Doch die Körperschaft des öffentlichen Rechts lehnte den Antrag im Februar 2023 ab, weil der therapeutische Nutzen dieses neuartigen Produkts bisher nicht nachgewiesen sei. Alternativ empfahl ihr der Versicherer funktionelle Elektrostimulation, Physiotherapie sowie Hausübungen.

Dagegen erhob die Kundin Widerspruch, denn nach einem einstündigen Test des Anzugs „Exopulse Mollii Suit“ seien ihre schmerzhaften Spasmen deutlich zurückgegangen. Sie konnte demnach eine weitere Strecke schneller und sicherer bewältigen und musste sich nicht mehr verkrampft festhalten.

Auch die Feinmotorik habe sich so sehr verbessert, dass sie mit ihrer stark eingeschränkten rechten Hand einen Stift halten und einen Becher gezielt zum Mund führen konnte. Außerdem habe sie eine entspanntere Muskulatur erlebt und für eine gewisse Zeit Leichtigkeit in den Muskeln verspürt.

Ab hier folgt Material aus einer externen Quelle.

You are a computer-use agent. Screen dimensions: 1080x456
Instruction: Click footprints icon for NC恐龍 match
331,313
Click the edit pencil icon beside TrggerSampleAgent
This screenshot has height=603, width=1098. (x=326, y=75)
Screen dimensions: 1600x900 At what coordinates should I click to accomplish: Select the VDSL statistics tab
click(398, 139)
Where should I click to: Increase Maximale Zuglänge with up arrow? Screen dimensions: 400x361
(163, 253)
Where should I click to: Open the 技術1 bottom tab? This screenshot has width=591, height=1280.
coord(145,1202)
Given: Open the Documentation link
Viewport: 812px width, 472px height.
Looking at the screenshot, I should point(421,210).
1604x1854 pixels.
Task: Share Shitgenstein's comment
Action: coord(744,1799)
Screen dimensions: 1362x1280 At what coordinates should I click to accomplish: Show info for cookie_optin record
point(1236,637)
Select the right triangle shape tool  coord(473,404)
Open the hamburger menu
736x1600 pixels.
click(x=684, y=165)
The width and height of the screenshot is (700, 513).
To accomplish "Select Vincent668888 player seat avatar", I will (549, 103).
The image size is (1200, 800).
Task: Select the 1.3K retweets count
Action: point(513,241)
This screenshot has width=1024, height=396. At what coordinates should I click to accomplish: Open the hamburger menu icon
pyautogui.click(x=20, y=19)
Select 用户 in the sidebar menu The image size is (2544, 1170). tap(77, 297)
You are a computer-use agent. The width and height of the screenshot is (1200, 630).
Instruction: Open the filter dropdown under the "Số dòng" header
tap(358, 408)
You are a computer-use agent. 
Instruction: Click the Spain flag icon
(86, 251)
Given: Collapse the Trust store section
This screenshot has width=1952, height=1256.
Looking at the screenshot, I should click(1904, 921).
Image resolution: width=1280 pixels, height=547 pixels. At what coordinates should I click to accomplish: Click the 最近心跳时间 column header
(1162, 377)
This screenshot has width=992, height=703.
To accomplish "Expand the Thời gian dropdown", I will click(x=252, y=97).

Neurostimulationsanzug vom G-BA nicht anerkannt

Die Krankenkasse wies den Widerspruch zurück, denn es handele sich nicht um ein dauerhaft einzusetzendes Hilfsmittel im Sinne eines Behinderungsausgleiches. Stattdessen komme es vielmehr im Rahmen der Krankenbehandlung zum Einsatz.

Das Hilfsmittel sei untrennbar mit einer neuen Behandlungsmethode verbunden, so der Versicherer weiter. Bewertungsverfahren nach § 135 (SGB V) beim Gemeinsamen Bundesausschuss (G-BA) seien nicht bekannt. Ein notstandsähnlicher Zustand nach § 2 SGB V liege nicht vor.

Dieser Argumentation folgten die Richter in der ersten Instanz und wiesen die Klage ab. Sowohl laut dem Hersteller als auch der Patientin ersetzt der Anzug keine beeinträchtigten Körperfunktionen. Vielmehr sei er Teil einer Behandlung, für die keine positive Empfehlung des G-BA vorliege.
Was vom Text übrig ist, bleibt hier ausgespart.